## WHAT YOU ARE ASKED TO DO
Repeat each entry below without omitting a single word.

***** RAW DATA *****

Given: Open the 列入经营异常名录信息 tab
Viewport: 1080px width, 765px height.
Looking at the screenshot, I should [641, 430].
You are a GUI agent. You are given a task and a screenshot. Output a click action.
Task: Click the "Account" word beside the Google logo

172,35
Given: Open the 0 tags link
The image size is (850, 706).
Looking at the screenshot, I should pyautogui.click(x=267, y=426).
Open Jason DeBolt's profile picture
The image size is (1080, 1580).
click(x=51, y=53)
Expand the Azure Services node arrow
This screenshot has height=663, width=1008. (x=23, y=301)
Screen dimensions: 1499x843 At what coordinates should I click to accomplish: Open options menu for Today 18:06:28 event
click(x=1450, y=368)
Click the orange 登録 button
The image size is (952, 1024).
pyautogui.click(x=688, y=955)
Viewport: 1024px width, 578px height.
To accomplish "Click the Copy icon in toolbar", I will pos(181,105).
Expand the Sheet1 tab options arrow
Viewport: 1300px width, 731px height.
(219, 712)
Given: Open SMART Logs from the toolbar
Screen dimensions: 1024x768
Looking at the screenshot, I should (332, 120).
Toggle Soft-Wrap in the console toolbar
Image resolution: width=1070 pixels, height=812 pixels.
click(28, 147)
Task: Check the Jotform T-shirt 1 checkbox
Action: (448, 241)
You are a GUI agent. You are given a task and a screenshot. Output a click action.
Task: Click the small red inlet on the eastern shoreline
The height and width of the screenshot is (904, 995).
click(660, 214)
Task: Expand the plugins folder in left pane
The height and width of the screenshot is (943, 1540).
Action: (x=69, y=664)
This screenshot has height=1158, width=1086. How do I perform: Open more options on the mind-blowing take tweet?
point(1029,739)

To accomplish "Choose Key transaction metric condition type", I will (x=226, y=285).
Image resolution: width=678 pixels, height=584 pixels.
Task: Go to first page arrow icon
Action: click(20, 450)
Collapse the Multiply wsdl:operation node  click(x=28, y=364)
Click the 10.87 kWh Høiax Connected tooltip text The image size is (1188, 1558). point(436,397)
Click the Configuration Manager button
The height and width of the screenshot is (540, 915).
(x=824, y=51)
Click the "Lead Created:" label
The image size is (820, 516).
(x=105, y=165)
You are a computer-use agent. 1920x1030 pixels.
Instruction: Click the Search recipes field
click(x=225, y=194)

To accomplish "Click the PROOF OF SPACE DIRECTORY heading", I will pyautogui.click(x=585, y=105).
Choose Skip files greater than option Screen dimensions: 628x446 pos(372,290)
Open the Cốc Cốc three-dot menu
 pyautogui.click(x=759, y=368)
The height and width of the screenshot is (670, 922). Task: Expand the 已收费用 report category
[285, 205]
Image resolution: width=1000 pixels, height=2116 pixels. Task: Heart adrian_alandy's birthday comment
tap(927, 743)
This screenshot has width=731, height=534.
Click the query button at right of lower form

*****

## WRITTEN ANSWER
Given: Open the 列入经营异常名录信息 tab
Viewport: 1080px width, 765px height.
Looking at the screenshot, I should [641, 430].
You are a GUI agent. You are given a task and a screenshot. Output a click action.
Task: Click the "Account" word beside the Google logo

172,35
Given: Open the 0 tags link
The image size is (850, 706).
Looking at the screenshot, I should pyautogui.click(x=267, y=426).
Open Jason DeBolt's profile picture
The image size is (1080, 1580).
click(x=51, y=53)
Expand the Azure Services node arrow
This screenshot has height=663, width=1008. (x=23, y=301)
Screen dimensions: 1499x843 At what coordinates should I click to accomplish: Open options menu for Today 18:06:28 event
click(x=1450, y=368)
Click the orange 登録 button
The image size is (952, 1024).
pyautogui.click(x=688, y=955)
Viewport: 1024px width, 578px height.
To accomplish "Click the Copy icon in toolbar", I will pos(181,105).
Expand the Sheet1 tab options arrow
Viewport: 1300px width, 731px height.
(219, 712)
Given: Open SMART Logs from the toolbar
Screen dimensions: 1024x768
Looking at the screenshot, I should (332, 120).
Toggle Soft-Wrap in the console toolbar
Image resolution: width=1070 pixels, height=812 pixels.
click(28, 147)
Task: Check the Jotform T-shirt 1 checkbox
Action: (448, 241)
You are a GUI agent. You are given a task and a screenshot. Output a click action.
Task: Click the small red inlet on the eastern shoreline
The height and width of the screenshot is (904, 995).
click(660, 214)
Task: Expand the plugins folder in left pane
The height and width of the screenshot is (943, 1540).
Action: (x=69, y=664)
This screenshot has height=1158, width=1086. How do I perform: Open more options on the mind-blowing take tweet?
point(1029,739)

To accomplish "Choose Key transaction metric condition type", I will (x=226, y=285).
Image resolution: width=678 pixels, height=584 pixels.
Task: Go to first page arrow icon
Action: click(20, 450)
Collapse the Multiply wsdl:operation node  click(x=28, y=364)
Click the 10.87 kWh Høiax Connected tooltip text The image size is (1188, 1558). point(436,397)
Click the Configuration Manager button
The height and width of the screenshot is (540, 915).
(x=824, y=51)
Click the "Lead Created:" label
The image size is (820, 516).
(x=105, y=165)
You are a computer-use agent. 1920x1030 pixels.
Instruction: Click the Search recipes field
click(x=225, y=194)

To accomplish "Click the PROOF OF SPACE DIRECTORY heading", I will pyautogui.click(x=585, y=105).
Choose Skip files greater than option Screen dimensions: 628x446 pos(372,290)
Open the Cốc Cốc three-dot menu
 pyautogui.click(x=759, y=368)
The height and width of the screenshot is (670, 922). Task: Expand the 已收费用 report category
[285, 205]
Image resolution: width=1000 pixels, height=2116 pixels. Task: Heart adrian_alandy's birthday comment
tap(927, 743)
This screenshot has width=731, height=534.
Click the query button at right of lower form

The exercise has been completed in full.